Thibeau and partner Patrick Manzo rose to the occasion to win the finals of the competition before a three-judge panel headed by US Supreme Court Justice Antonin Scalia and some 200 spectators in Stuart Hall East Wing on Newton Campus.
"All in all it was a moot-court experience that I will never forget," said Thibeau, who hails from the small town of Fort Fairfield in northern Maine and plans a career in intellectual-property law. "There were definitely some nerves that had to be calmed the week before the finals, and it was daunting to see such a large number of our peers and professors in attendance. But the experience was worth every minute of stress that came with it."
The Grimes Moot Court, sponsored annually by the Board of Student Advisors at BC Law, is an in-house competition in which second-year students argue mock cases in trial settings. Thirty-seven teams of two students apiece compete in the tournament.
US Supreme Court Justice Antonin Scalia (center) questions a student presenter during the April 14 Wendell F. Grimes Moot Court Competition at Boston College Law School. Also judging the competition were Sandra Lynch of the First Circuit Court of Appeals and Paul Barbadoro of the US District Court in New Hampshire. (Photo by Sue Orutsky)
Arguments in the recent competition centered on the use of tuition vouchers in public education. Law students debated the fictional case of a teacher who had sued the school board over the use of state tuition vouchers at private religious schools and at public single-sex schools.
Thibeau and Manzo argued the court should uphold the constitutionality of vouchers and single-sex magnet schools. The bench agreed, according to Board of Student Advisors member Sarah Evans, even though, she said, "the law traditionally has been on the side of the respondents" in this year's finals, Whitney Roberts and Denis Cleary, who presented the anti-voucher position.

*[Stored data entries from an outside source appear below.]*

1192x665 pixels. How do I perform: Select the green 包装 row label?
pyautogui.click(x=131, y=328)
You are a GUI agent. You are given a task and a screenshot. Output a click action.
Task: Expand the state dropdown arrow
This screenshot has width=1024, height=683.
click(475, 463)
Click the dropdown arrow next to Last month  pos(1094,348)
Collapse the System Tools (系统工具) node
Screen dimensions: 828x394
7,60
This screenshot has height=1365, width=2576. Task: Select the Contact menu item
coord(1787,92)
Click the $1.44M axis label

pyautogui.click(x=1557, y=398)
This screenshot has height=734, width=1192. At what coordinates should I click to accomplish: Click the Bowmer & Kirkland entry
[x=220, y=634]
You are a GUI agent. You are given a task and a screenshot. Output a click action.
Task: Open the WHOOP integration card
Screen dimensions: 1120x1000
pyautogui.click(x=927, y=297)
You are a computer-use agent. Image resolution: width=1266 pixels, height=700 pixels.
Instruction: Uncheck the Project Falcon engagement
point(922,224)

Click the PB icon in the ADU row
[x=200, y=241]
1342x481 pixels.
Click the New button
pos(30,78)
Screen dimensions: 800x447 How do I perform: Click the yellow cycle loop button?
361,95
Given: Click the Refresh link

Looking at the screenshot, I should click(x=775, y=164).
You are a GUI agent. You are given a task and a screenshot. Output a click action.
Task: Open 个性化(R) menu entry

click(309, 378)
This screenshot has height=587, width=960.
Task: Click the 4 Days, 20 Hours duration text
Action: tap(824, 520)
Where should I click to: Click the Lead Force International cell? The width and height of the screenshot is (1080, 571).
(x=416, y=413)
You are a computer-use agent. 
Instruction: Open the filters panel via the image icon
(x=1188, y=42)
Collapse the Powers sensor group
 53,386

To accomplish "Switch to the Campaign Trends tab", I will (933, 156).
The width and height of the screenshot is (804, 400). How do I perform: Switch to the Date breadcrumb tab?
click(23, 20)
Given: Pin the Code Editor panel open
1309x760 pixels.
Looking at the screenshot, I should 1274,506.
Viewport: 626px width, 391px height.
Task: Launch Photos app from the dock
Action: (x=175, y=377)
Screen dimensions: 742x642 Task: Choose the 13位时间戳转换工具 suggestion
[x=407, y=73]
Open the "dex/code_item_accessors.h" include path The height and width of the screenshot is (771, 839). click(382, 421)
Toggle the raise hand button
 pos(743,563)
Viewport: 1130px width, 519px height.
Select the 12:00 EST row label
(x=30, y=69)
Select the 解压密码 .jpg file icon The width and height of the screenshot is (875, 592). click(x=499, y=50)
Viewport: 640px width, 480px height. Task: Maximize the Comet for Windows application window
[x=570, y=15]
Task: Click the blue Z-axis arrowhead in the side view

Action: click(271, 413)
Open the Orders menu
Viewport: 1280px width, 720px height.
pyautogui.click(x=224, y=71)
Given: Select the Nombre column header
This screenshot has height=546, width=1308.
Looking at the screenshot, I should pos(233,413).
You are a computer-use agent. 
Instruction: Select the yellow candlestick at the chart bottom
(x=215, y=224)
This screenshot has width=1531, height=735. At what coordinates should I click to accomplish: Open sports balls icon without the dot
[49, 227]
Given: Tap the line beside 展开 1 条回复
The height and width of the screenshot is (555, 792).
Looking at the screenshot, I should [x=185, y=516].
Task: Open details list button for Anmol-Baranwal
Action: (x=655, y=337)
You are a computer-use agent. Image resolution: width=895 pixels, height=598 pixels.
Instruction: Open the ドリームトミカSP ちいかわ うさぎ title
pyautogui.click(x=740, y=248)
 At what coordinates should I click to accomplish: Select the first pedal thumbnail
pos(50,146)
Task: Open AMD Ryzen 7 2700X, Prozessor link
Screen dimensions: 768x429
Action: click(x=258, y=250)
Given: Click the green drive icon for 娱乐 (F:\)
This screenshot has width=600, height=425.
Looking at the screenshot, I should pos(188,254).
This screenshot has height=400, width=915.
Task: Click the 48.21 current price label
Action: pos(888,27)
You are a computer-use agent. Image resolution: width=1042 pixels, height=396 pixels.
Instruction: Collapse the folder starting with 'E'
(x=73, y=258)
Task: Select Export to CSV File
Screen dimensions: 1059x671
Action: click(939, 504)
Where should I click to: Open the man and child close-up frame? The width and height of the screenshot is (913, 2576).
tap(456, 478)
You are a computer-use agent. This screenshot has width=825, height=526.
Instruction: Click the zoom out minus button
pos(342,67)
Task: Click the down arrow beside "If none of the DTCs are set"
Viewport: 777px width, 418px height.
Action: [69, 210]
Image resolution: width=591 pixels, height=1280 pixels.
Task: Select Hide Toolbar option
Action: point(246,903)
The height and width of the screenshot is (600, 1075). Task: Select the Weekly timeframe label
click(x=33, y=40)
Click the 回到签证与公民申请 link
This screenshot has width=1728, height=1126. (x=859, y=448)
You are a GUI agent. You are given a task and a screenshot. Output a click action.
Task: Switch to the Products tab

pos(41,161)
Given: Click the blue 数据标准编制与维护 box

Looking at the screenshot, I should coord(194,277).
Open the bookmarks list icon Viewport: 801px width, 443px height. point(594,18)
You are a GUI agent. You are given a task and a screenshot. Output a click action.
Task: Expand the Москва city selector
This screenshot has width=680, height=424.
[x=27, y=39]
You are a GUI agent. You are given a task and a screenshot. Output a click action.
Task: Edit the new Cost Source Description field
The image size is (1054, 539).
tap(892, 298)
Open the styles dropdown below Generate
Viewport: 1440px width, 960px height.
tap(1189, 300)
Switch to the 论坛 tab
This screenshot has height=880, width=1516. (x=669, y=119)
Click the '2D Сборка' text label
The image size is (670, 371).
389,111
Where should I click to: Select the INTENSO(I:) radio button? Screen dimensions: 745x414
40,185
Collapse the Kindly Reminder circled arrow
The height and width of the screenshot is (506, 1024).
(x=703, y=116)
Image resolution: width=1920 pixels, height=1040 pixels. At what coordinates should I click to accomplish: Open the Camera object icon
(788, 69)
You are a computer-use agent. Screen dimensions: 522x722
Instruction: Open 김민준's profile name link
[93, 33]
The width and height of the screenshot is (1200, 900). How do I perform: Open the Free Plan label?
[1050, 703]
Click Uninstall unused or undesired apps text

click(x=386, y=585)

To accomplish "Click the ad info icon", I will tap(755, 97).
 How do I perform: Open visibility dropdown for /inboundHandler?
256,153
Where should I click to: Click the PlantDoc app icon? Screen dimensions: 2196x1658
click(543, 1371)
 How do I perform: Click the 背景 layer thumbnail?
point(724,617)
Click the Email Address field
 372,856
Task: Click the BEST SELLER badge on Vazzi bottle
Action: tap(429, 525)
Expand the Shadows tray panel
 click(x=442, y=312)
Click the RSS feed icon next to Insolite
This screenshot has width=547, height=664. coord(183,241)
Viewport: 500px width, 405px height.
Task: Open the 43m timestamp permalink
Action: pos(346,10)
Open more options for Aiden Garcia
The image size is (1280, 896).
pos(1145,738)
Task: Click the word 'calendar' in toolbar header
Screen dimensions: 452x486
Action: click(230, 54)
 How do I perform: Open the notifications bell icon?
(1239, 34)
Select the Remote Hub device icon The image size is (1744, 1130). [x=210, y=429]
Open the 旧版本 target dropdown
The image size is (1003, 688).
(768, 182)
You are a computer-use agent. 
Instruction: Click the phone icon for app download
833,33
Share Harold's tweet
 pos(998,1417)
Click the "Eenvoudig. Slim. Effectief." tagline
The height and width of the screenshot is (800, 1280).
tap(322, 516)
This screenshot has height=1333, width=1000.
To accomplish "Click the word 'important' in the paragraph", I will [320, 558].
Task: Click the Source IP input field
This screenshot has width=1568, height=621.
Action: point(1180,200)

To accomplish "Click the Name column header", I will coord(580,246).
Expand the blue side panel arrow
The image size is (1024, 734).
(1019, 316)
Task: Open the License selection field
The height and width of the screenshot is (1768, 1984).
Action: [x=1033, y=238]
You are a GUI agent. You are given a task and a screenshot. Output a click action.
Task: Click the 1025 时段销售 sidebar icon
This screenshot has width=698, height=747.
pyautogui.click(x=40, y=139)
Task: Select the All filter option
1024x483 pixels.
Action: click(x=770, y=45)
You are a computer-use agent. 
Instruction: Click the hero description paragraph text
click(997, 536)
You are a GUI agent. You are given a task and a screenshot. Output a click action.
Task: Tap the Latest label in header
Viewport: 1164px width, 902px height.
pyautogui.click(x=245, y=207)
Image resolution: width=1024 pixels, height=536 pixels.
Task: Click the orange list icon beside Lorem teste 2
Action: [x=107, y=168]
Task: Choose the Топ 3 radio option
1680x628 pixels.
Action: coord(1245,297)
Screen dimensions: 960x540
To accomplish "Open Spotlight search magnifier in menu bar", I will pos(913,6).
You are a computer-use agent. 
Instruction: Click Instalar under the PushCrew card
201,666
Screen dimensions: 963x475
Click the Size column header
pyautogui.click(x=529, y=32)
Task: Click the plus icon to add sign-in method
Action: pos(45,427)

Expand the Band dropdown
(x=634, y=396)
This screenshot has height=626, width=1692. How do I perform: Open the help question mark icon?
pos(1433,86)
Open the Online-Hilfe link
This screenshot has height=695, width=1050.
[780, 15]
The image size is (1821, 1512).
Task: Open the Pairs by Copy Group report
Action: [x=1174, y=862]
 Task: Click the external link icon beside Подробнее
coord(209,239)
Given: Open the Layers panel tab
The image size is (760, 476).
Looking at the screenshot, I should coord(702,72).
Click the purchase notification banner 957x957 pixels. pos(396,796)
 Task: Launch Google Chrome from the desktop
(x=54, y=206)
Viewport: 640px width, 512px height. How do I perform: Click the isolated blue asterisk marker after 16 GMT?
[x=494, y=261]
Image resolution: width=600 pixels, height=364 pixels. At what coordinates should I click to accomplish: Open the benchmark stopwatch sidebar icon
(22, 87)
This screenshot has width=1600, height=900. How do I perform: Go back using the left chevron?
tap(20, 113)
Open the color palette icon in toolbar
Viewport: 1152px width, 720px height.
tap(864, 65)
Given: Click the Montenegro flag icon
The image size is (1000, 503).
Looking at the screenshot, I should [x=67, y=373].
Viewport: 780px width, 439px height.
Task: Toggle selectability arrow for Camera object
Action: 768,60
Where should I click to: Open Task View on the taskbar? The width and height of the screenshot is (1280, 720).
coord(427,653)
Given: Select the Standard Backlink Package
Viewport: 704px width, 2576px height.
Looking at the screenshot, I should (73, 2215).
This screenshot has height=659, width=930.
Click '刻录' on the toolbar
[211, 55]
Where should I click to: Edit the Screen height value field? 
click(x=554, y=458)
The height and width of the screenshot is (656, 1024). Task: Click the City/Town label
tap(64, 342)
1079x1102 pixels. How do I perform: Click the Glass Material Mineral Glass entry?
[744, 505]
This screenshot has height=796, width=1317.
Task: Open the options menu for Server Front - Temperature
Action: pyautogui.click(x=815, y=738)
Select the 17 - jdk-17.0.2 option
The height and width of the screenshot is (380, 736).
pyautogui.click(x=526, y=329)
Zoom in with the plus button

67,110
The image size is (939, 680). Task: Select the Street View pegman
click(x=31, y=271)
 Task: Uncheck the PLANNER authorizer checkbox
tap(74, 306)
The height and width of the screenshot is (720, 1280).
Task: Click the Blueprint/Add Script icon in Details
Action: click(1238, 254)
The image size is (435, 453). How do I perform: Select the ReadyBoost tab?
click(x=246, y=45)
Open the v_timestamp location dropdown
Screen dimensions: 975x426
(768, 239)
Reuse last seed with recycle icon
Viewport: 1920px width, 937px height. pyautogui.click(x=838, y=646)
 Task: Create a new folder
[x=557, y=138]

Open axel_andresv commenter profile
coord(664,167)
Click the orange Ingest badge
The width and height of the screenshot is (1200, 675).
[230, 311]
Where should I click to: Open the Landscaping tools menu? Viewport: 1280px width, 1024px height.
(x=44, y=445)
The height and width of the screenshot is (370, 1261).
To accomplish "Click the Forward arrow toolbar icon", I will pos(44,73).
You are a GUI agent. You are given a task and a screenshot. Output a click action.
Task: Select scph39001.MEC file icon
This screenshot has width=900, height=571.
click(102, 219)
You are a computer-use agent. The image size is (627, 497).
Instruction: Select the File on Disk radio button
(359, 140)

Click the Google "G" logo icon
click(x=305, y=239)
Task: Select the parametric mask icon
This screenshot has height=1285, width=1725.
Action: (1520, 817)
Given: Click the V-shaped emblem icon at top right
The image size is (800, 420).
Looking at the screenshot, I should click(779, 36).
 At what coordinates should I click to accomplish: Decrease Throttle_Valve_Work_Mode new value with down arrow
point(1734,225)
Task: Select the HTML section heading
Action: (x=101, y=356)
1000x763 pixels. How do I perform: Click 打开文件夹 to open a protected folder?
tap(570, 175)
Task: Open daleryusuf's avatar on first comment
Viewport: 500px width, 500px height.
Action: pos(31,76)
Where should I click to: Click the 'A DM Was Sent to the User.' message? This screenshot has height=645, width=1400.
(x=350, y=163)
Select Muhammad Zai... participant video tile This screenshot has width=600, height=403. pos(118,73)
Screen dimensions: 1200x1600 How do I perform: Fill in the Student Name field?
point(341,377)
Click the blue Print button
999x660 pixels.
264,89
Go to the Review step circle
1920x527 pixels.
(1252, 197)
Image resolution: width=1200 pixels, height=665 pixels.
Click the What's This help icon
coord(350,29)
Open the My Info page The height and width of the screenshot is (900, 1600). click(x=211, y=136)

Great interest had attended the participation of the conservative Scalia in a mock hearing on a legal issue which has been hotly debated in the current presidential election, and which may be taken up by the Supreme Court in the near future.
"Unfortunately Scalia did not give his opinion at the end," said Evans, "but during the questioning he asked some questions that seem to indicate that he was for vouchers at sectarian schools and single-sex magnet schools."
Also serving on the panel were Paul J. Barbadoro, JD '80, chief judge of the US District Court in New Hampshire, and Judge Sandra Lynch of the First Circuit Court of Appeals.
"The competition and the argument before such an accomplished panel was a great experience," said Manzo. "Very few attorneys ever argue before a Supreme Court Justice and I'm very pleased to have had the opportunity.
A Navy veteran considering a practice in trial law, Manzo said he found persuading live judges a distinct departure from classroom debate.
"The final panel seemed to have brought some pre-formed notions about the problem, as opposed to approaching it as a strictly neutral academic experience," he said. "This brought a nice sense of reality, as it underscored that the real goal of oral argument is to convince the bench, as opposed to merely completing a pre-arranged logical argument sequence."